Cuenta
Pamuk que en su familia les tranquilizaba que la fe en dios de los pobres y los
desesperados fuera verles confiar en alguien que no fueran ellos, la clase
acomodada de Estambul en los cincuenta. También cómo “le inquietaba y le daba miedo la devoción hacia un ser ajeno a
nosotros. Un miedo que no era temor de dios, sino, como el de toda la burguesía
laica turca, temor a la ira de los que creen demasiado en dios”. Lo que cuenta de la distancia frente a la
mirada occidental sirve también para explicar la que la mitad “occidental” de
la ciudad pudiera sentir respecto de la otra que vive pendiente de los rezos
diarios –“a todos nosotros nos preocupa
lo que piensan de nosotros los extranjeros, los desconocidos.

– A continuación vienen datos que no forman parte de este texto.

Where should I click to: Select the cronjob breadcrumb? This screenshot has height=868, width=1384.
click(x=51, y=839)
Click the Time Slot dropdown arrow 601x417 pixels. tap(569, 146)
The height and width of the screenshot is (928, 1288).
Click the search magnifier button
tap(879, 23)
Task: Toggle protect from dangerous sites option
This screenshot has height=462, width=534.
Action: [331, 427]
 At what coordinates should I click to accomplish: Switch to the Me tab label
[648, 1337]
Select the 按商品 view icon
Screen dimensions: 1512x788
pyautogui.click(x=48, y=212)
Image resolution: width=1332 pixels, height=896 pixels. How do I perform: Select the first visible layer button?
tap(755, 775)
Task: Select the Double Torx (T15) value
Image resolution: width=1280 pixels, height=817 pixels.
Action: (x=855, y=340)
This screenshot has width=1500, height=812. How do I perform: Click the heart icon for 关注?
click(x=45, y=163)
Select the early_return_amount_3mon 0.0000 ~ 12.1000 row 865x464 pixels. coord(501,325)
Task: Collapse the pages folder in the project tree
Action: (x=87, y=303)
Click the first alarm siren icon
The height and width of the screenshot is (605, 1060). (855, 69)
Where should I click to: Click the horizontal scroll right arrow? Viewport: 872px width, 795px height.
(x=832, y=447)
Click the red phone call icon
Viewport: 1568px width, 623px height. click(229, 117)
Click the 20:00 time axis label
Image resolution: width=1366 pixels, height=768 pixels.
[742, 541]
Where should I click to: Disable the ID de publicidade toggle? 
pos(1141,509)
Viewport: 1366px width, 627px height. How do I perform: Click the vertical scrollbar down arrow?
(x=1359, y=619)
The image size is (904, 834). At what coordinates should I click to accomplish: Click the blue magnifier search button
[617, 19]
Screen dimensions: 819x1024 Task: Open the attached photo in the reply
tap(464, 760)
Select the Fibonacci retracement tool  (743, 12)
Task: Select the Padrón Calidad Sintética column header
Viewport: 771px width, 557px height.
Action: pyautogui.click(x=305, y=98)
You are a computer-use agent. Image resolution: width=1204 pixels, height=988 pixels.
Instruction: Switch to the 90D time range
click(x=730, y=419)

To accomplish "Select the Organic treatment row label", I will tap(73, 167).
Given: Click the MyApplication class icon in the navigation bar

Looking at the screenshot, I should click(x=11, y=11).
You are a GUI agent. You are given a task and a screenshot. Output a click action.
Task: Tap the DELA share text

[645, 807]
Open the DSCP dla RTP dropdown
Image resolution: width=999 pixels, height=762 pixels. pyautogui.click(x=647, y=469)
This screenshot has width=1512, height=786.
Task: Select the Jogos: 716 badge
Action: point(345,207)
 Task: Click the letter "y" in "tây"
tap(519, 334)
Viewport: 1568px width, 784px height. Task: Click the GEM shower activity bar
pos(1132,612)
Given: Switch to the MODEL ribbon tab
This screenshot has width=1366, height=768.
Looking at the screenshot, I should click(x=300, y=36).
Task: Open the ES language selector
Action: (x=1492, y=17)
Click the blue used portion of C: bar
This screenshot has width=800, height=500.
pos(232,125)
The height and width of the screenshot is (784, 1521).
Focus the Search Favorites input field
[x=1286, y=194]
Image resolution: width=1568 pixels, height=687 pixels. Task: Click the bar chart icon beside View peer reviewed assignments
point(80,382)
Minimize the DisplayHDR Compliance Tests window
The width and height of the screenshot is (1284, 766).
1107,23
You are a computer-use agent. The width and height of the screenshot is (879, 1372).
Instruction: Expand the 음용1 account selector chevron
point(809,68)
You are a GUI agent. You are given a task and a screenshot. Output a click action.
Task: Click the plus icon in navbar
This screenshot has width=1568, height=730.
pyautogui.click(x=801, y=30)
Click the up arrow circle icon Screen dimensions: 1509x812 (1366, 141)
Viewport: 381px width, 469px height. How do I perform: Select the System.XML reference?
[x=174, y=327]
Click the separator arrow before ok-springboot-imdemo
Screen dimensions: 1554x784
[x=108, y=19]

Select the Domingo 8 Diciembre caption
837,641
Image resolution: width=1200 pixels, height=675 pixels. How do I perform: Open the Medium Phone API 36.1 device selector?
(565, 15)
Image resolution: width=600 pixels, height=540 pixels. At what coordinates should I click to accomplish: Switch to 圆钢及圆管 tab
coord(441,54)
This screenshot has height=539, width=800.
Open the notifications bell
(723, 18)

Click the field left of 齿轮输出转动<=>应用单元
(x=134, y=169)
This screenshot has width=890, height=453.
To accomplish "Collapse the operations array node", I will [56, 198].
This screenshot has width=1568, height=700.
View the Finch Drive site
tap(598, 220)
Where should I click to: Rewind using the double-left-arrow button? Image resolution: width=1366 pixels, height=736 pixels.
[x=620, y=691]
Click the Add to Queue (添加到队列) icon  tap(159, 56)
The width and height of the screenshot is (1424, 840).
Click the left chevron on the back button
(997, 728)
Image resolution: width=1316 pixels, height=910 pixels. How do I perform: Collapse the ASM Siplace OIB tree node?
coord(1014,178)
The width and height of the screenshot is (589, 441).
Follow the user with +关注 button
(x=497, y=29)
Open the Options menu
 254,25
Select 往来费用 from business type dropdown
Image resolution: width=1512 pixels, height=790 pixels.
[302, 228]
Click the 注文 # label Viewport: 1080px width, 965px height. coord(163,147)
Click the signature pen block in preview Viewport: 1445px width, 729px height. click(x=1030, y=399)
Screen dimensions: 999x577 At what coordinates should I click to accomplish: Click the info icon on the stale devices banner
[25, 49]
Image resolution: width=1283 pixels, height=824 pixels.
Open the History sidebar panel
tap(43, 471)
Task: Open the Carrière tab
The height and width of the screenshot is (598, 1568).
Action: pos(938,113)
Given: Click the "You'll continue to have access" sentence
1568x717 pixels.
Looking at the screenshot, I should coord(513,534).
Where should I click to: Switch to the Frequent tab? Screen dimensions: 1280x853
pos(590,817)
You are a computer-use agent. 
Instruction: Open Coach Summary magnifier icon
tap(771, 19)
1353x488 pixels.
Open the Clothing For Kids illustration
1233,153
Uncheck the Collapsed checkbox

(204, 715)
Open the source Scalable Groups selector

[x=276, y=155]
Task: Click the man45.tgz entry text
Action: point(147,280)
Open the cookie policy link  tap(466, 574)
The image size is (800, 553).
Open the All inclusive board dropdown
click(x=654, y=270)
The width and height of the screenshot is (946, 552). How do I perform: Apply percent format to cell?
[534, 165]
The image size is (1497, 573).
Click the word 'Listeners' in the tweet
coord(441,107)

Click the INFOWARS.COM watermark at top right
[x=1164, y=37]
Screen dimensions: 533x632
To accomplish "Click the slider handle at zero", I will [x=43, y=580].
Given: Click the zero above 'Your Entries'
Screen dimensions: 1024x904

Si eso enturbia
nuestras relaciones con la realidad, si llega a ser más importante que la
propia realidad, es que se ha convertido en problemática.” O lo que
escribió sobre Ahmet Rasim -“la misma emoción que un botánico puede
sentir ante la diversidad y la riqueza de las plantas de un bosque, la sentía
él por la occidentalización, por las emigraciones, por los caprichos de la
historia y por la diversidad de la ciudad, capaz de crear cada día una novedad,
una rareza, un hundimiento o una estupidez”.